MARION, Ill. (KYTX) - The Heartland Virus is significant to the area for a few reasons.
First off, it's a good example of being able to make an important medical discovery in a smaller city.
Secondly, the name Heartland Virus will always be synonymous with this region of the world and the medical center where it was first identified in two Missouri farmers.
Just more than three years ago, they walked into Heartland Regional Medical Center with an array of health issues.
Robert Wonderly was one of them.
"Felt like my chest was real heavy and my body felt," he said. "I don't know if you call it itchy or your skin was moving,"
Wonderly thought he might be having a heart attack, but his tests showed no sign for concern.
Dr. Scott Folk, an infectious disease doctor at Heartland, was brought in to examine Wonderly.
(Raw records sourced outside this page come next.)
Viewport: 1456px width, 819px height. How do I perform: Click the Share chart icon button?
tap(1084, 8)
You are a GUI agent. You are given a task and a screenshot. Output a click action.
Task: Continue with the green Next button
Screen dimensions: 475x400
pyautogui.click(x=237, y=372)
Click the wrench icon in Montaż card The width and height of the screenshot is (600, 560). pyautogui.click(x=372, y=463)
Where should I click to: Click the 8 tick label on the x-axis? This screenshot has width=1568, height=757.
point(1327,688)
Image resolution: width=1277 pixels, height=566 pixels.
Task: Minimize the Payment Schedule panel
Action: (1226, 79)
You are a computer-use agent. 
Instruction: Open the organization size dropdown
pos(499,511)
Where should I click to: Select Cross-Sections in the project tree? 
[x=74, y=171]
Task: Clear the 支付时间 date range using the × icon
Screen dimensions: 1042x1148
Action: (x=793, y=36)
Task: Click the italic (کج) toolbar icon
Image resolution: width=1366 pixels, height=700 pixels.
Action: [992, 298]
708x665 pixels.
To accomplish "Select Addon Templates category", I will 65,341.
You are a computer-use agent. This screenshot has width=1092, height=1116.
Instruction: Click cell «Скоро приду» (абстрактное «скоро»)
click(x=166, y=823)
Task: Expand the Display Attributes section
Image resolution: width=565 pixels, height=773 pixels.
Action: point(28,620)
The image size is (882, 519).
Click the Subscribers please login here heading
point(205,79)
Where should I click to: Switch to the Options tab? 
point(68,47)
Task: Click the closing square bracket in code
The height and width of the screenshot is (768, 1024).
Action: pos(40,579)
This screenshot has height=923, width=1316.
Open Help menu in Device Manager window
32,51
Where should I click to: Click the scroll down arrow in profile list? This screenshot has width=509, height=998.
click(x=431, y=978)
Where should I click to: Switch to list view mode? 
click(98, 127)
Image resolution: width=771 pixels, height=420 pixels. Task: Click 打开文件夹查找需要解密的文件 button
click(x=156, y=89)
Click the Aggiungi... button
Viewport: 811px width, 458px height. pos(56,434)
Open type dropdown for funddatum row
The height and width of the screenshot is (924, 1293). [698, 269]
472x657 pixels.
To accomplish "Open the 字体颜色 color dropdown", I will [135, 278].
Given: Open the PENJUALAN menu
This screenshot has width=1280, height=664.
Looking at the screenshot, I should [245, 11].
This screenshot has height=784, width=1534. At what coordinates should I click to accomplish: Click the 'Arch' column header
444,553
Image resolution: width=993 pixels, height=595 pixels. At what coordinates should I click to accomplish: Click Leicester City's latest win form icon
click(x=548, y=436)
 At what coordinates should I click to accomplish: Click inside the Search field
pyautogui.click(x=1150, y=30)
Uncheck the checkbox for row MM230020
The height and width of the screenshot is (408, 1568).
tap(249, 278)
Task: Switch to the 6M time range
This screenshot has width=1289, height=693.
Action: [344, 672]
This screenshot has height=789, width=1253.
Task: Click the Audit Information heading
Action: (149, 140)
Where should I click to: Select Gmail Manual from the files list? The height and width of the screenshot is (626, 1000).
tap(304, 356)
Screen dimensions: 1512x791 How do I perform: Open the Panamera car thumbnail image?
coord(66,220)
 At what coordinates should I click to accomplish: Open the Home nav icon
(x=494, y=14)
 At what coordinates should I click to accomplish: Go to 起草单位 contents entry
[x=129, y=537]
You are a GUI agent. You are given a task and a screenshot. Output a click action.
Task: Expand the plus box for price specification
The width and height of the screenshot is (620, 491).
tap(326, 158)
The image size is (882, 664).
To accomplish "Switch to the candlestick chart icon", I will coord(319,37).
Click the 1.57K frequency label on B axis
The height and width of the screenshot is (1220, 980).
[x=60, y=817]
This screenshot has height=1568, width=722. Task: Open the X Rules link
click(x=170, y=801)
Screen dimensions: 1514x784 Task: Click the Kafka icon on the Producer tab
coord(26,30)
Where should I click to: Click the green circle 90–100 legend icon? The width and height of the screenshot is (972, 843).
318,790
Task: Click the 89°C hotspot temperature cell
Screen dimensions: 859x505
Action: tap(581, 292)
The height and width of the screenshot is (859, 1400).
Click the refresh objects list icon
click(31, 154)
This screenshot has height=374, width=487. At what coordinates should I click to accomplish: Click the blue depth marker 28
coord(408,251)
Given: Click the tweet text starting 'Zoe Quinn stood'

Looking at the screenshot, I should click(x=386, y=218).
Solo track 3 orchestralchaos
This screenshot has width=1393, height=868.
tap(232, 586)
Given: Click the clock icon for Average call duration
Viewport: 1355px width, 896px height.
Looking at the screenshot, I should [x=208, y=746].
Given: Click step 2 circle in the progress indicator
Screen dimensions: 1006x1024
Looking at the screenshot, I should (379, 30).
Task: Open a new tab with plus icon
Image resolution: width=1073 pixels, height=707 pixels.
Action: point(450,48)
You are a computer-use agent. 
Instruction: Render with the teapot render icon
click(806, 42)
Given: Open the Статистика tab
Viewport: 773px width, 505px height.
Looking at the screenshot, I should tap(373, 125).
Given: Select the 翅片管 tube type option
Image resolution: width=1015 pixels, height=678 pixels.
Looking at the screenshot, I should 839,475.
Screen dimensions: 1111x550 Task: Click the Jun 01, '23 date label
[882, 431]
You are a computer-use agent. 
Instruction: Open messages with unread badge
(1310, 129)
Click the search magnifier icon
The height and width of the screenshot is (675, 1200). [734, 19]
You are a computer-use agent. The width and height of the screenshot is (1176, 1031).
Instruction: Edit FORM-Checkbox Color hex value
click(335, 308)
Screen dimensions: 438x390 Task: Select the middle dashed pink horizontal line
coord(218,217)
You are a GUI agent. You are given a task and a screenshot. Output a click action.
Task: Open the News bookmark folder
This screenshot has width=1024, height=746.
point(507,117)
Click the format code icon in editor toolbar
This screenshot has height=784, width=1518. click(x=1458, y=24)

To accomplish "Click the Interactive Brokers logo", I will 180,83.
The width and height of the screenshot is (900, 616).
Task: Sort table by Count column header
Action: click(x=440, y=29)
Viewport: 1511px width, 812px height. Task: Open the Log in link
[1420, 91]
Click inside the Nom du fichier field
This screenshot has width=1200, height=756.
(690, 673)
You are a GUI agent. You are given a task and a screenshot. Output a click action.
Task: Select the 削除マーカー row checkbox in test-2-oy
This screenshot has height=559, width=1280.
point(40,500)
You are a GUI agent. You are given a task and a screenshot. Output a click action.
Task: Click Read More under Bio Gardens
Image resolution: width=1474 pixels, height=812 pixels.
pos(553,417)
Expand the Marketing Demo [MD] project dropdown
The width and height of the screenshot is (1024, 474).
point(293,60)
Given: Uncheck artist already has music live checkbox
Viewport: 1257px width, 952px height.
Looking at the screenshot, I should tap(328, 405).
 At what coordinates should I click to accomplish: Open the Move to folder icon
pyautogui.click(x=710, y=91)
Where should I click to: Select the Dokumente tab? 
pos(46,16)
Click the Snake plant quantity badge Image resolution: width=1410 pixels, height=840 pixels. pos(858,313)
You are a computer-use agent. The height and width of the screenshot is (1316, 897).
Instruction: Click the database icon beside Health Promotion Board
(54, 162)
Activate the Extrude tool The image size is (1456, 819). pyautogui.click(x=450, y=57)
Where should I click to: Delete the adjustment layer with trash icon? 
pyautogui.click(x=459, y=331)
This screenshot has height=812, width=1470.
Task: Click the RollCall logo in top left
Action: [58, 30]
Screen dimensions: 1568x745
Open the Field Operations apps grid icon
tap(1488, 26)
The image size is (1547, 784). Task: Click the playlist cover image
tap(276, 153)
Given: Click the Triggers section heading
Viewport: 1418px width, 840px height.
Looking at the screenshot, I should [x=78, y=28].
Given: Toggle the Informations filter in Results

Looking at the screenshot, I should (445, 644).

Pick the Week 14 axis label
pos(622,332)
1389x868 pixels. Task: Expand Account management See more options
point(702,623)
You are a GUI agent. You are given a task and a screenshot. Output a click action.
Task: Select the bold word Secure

Folk had also seen Larry Smithers, another farmer, who had fallen ill after a tick bite.
Dr. Folk immediately noticed similarities between the patients' symptoms.
"Fever, headache, chills, nausea, diarrhea, low white blood count, low platelets, abnormal liver," the doctor said.
Blood samples from the two farmers were immediately sent to the Center for Disease Control in Atlanta.
After months of testing, the CDC determined that the Missouri farmers had a new, unique virus, now named Heartland virus.
There are still a lot of questions that remain about the virus, like if other insects carry it and where the virus source can be found in nature. But the two farmers are just hopeful that the new medical discovery will lead to better treatments and an eventual cure.